Harris Corporation has arned Uptime Institute Tier III Facility Certification for its new Mid-Atlantic data center, theCyber Integration Center. The new facility is the foundation for Harris’ Trusted Enterprise Cloud services.

Julian Kudritzki, Uptime Institute vice president, spoke at the ribbon cutting ceremony for the new Harris data center.

According to Uptime Institute Professional Services Consultant Chris Brown, the chilled water system is a typical solution for a Tier III data center. It is a looped piping system with strategically located isolation valves to allow sections of the piping system to be isolated for maintenance without impacting the computer rooms. The chiller-cooling tower combination utilized packaged units. The packaged units ease the design to make the control system concurrently maintainable. In large condenser water systems, it is difficult to operate the cooling towers without automatic control since condenser water temperature typically needs to be held in a fairly tight window. This makes running cooling towers in a local manual mode difficult. The packaged systems use on board controls that are independent of the larger building automation system.

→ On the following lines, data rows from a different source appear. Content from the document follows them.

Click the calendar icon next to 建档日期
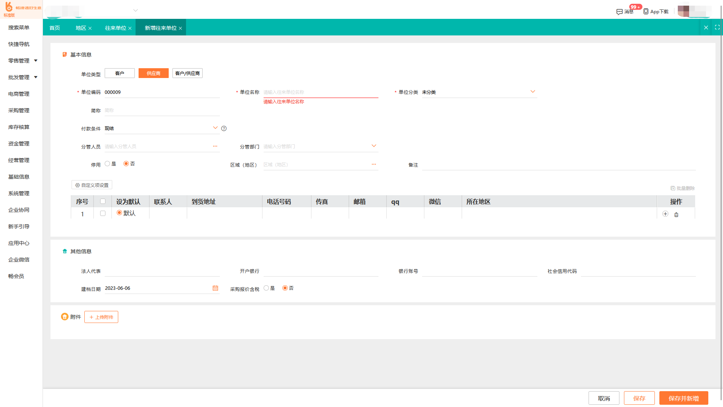 (215, 288)
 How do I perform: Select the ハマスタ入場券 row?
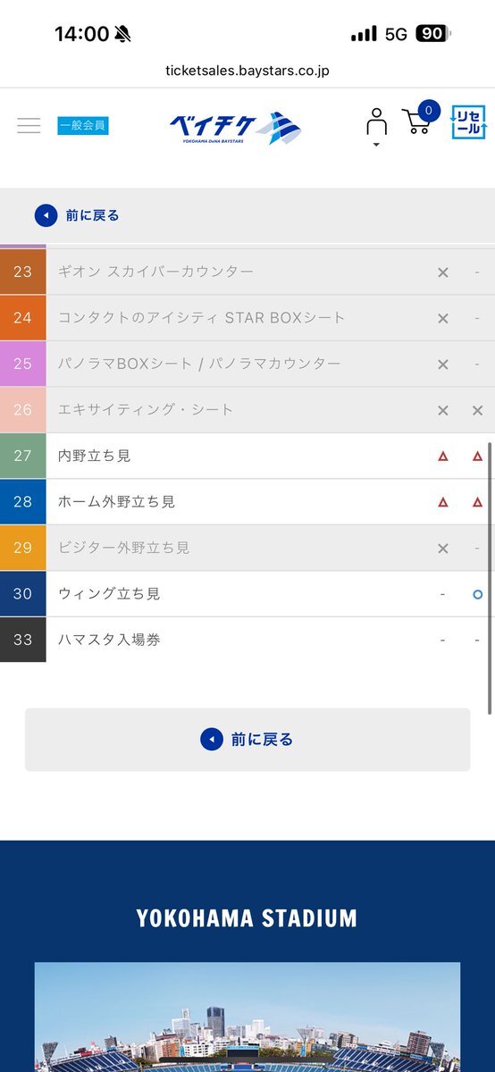(248, 640)
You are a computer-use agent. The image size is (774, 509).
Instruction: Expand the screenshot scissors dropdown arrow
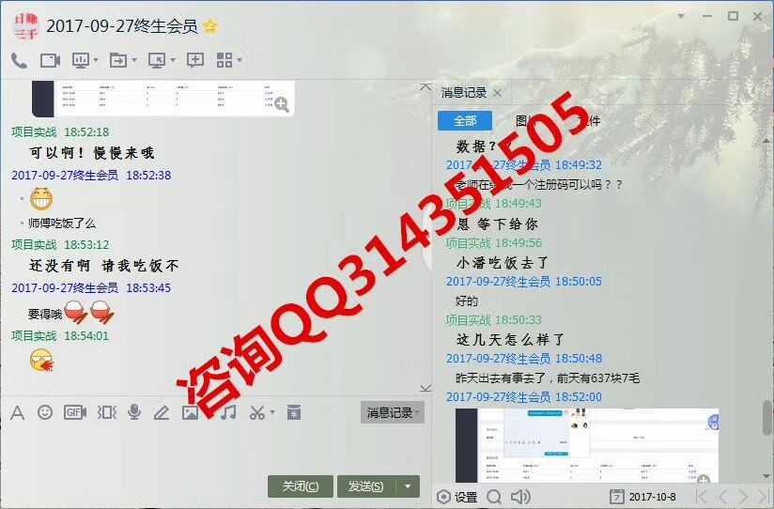pyautogui.click(x=272, y=412)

The interesting part is the UPS system, Brown said. A typical Tier III solution is to utilize a system + system arrangement. So if the design load was 1,000 kW the design would utilize two 1,000 kW systems. The management of that type of system is easy as one only has to ensure that each dual corded computer device has a feed from each UPS. But the cost is a 50 percent stranded capacity (45 percent with a 90 percent redline). Also static UPS systems do not run at peak efficiency the lower they are loaded.

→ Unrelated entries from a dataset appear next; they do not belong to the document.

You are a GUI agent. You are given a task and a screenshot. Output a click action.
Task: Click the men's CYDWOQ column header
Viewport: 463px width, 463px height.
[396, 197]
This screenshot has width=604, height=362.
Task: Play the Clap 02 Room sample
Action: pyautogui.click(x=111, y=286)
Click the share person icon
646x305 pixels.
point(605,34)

The Cyber Integration Center used a different approach, utilizing five separate UPS systems. By evenly distributing dual corded loads across all five UPS systems the UPS systems can be loaded to 67% in normal operations. With a loss of a single UPS the total load on each UPS will increase to 83%. This allows each UPS to be loaded to a higher utilization under normal operations. This results in less stranded capacity. Also by increasing the percent utilization, the static UPS will operate at a higher efficiency than at a lower utilization. This system is more complex to manage as the dual corded loads must be evenly distributed across all UPS systems, but the result is less stranded capacity and higher efficiency.